Garrow’s volume is a tour de force when it comes to personal critique and professional appreciation. Rising Star falls short when it comes to ideological appraisal however. In early 1996, the brilliant left black political scientist Adolph Reed, Jr. described an unnamed Obama as “a smooth Harvard lawyer with . . . vacuous-to-repressive neoliberal politics” whose “bootstrap line was softened by .  . . talk about meetings in kitchens, small-scale solutions to social problems, and the predictable elevation of process over program—the point where identity politics converges with old-fashioned middle-class reform in favoring form over substance.”

Garrow very incompletely quotes Reed’s reflection only to dismiss it as “an academic’s way of calling Barack an Uncle Tom.” But Reed was born out by Obama’s subsequent career, a monument to the power of the neoliberal corporate-economic and imperial agendas beneath the façade of “progressive” politics. This is missing in Rising Star, as are the considerable number of left intellectuals and activists who tried to warn liberals and lefties about what The New Yorker’s Larissa MacFarquhar described in May of 2007 as Obama’s “deeply conservative” essence.  Also unduly neglected are the elite Wall Street players (including no less august a ruling class personage than Robert Rubin).

The irony here is that one can consult Rising Star to determine the basic underlying accuracy of Reed’s acerbic depiction.
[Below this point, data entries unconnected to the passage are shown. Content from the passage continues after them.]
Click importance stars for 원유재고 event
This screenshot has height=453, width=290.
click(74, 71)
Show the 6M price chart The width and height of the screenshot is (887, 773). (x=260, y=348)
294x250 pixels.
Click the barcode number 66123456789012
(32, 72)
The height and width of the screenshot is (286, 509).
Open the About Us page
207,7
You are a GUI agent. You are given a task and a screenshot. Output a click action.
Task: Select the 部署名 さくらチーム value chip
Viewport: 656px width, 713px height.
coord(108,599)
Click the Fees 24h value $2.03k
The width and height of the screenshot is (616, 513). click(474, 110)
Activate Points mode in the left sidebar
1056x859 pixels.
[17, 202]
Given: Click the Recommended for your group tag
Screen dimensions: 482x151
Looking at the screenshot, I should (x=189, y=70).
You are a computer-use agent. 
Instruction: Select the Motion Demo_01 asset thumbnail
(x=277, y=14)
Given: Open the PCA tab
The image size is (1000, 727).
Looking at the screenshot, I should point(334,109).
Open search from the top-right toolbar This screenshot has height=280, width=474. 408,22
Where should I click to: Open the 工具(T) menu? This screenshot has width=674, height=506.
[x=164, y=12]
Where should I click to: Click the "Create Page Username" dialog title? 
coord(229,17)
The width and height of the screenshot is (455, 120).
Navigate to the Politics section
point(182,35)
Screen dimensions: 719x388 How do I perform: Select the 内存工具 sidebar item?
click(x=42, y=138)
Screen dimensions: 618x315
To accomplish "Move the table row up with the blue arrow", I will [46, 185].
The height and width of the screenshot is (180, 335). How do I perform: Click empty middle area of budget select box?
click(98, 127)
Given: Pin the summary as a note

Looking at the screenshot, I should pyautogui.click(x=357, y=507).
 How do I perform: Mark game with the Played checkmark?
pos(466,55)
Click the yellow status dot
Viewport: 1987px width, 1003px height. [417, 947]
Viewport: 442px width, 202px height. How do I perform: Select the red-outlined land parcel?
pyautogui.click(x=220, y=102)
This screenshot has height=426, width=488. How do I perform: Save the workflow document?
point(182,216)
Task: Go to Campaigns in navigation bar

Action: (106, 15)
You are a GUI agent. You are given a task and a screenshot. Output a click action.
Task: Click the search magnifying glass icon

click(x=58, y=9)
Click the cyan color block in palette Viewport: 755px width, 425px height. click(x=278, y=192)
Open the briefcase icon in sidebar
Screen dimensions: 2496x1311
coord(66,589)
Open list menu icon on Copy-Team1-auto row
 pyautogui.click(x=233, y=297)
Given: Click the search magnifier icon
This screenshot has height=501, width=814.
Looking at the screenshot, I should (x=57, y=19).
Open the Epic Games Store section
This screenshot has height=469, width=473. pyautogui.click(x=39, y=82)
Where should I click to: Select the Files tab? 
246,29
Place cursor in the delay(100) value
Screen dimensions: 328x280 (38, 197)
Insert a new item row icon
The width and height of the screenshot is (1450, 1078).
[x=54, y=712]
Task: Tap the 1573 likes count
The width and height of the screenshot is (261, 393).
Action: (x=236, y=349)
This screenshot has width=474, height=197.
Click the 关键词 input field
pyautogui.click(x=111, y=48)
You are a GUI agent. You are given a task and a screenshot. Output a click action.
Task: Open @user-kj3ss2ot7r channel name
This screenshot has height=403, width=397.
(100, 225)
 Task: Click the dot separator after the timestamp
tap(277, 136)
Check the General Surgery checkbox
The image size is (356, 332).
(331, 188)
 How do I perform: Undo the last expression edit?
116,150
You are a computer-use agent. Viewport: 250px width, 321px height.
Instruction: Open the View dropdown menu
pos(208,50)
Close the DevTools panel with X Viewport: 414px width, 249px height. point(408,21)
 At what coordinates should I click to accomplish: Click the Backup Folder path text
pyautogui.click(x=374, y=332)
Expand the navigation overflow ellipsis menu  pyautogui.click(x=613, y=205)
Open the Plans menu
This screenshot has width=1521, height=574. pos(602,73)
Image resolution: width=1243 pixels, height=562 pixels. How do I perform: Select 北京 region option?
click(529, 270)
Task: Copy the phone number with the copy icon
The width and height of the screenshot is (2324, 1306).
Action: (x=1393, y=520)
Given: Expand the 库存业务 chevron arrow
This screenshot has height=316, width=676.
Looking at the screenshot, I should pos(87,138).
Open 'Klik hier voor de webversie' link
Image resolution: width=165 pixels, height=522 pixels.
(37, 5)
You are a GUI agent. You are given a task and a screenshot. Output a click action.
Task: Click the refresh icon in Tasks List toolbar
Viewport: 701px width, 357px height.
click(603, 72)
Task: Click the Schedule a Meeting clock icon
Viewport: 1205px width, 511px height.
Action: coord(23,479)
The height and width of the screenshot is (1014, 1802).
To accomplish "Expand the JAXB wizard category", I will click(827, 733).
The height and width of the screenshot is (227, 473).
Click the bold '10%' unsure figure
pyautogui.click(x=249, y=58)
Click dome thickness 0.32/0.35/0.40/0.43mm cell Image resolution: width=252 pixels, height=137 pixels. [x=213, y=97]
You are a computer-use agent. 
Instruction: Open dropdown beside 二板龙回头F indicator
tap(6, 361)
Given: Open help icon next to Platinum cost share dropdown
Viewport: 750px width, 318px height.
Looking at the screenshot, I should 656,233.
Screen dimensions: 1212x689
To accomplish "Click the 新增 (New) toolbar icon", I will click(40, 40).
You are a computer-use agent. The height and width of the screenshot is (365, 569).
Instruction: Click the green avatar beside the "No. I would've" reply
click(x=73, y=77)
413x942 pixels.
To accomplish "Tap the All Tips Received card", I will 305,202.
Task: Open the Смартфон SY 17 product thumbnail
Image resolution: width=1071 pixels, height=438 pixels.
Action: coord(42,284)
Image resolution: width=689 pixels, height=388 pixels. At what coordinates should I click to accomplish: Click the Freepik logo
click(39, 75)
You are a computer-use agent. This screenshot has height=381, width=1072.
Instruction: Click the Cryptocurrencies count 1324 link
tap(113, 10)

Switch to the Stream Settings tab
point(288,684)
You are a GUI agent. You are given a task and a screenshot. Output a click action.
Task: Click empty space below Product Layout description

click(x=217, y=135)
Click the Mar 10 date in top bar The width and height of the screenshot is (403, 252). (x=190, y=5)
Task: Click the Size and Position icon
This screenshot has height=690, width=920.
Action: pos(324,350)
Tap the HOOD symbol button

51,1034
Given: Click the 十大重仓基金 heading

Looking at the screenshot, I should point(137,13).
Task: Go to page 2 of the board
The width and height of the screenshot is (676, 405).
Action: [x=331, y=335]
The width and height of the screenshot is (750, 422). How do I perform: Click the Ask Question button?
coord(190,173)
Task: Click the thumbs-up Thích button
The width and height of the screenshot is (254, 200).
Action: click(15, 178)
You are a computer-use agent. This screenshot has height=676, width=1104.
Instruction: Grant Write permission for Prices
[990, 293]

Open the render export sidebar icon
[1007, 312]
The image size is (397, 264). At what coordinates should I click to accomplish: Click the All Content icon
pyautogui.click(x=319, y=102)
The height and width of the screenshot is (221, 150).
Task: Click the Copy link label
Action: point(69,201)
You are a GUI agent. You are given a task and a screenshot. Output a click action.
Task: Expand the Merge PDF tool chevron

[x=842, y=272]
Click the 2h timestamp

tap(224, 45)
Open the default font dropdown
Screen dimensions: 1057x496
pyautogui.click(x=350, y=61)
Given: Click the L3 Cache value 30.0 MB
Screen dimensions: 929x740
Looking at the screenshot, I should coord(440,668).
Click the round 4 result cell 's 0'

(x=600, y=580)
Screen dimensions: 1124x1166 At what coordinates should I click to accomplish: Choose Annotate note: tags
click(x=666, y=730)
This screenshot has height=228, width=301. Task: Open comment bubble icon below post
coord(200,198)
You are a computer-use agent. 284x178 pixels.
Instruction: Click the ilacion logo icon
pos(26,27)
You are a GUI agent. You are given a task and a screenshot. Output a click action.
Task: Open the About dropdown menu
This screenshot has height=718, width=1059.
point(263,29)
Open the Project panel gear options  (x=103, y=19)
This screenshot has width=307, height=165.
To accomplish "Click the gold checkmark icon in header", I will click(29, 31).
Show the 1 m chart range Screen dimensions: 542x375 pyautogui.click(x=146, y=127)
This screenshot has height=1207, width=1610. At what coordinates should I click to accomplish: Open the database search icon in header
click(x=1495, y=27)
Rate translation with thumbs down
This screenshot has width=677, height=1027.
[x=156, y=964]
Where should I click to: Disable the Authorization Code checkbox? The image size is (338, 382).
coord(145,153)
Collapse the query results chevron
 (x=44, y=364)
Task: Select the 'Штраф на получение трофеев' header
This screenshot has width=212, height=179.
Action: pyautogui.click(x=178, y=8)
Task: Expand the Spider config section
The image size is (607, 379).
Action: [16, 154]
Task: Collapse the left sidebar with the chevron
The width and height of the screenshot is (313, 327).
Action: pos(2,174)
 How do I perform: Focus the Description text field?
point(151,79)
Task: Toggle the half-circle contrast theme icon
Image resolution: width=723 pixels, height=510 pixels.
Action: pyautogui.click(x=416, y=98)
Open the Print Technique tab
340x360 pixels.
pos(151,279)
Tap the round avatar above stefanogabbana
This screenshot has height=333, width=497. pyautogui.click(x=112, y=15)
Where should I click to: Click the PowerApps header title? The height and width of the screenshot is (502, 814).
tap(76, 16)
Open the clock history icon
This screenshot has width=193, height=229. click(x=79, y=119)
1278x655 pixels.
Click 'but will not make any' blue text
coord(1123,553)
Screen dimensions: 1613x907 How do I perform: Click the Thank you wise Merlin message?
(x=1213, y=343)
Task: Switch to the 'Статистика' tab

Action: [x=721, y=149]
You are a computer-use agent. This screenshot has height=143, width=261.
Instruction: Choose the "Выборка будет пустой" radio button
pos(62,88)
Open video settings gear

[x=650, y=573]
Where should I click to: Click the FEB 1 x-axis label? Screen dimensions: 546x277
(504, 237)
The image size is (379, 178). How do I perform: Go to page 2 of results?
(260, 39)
The Obama painstakingly captured in Garrow’s biography is revealed to the trained eye as a fully formed neoliberal-capitalist “pragmatic” true believer before he ever receives his first campaign contribution in 1995. His years in the corporate-funded foundation world, the great ruling and professional class finishing school Harvard Law, and the University of Chicago Law School were more than sufficient to mint him as a brilliant if “vacuous to repressive neoliberal.”

Faults aside, Rising Star is an epic triumph of personal and political biography. A gifted researcher and storyteller, Garrow somehow succeeds in keeping the reader’s attention across his colossal volume—a book that will be an indispensable reference for future historians of U.S. politics, the presidency, and Obama.